My point, exactly. Religious faith does not, cannot in my view, depend on literal interpretation of texts. It is a matter of faith in something not suseptible to proof. That's why there is no point in arguing about the evolving view of the universe served up by scientists, or philosphers, or artists, for that matter. 
Regards,
Gurdon


----------



## Gurdon

Earl of Ormonde said:


> I repeat: so is the Big Bang until the scientific community as a whole all agree on it and can prove it. So far, neither state exists.


Earl,
It is hard for me to believe that you are pursuing this line of reasoning. From your many posts it is clear that you are educated and well-informed. It is the nature of scientific knowledge that it is in constant flux. There are no absolute final explanations. In our lifetimes knowledge of physics has changed dramatically. The Big Bang theory has evolved and may now no longer be the most widely held view of the origin of the universe, or universes, depending on what book or news article one has most recently run across.
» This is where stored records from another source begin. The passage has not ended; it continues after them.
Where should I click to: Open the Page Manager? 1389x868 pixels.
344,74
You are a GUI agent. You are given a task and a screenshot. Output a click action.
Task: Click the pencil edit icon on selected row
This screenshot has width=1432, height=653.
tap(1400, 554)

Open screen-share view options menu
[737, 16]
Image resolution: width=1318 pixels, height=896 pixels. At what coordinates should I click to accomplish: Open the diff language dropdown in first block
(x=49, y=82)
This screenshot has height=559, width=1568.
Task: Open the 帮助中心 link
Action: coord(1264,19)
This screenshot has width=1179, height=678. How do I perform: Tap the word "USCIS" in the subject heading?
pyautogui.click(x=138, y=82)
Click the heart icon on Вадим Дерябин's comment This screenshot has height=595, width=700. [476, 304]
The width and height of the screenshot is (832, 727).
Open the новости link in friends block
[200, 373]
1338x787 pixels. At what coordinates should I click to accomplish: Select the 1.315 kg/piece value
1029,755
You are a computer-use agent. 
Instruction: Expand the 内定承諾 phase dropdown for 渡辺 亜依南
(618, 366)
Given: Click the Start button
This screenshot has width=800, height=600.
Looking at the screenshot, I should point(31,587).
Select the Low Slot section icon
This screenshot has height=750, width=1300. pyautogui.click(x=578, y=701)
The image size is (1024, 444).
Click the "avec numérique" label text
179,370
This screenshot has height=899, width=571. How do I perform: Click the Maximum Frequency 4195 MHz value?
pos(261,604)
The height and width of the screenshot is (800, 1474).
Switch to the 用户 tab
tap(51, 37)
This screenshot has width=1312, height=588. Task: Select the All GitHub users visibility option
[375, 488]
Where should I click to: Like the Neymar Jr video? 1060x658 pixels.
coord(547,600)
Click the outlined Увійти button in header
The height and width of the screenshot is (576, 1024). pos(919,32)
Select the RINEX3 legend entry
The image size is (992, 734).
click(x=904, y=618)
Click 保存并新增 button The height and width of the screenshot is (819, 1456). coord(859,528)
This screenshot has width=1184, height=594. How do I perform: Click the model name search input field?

I cannot disssprove religion any more than you can prove it. Religion is METAPHYSICAL, that is beyond or outside of that which is perceivable. It mucks things up to bolster one's arguments on any side of the subject by trying to fit the constantly evolving scientific understanding of everything (that is everything that can be perceived, measured or inferred from credible evidence) into explaining that which is beyond all understanding.

It is in my view necessary that theology be kept out of politics and governance. There are too many competing theologies for it to be arranged otherwise. You have direct experience in this connection. I do also, but it is not so horrific as the troubles, or the English/Irish experience overall, for that matter.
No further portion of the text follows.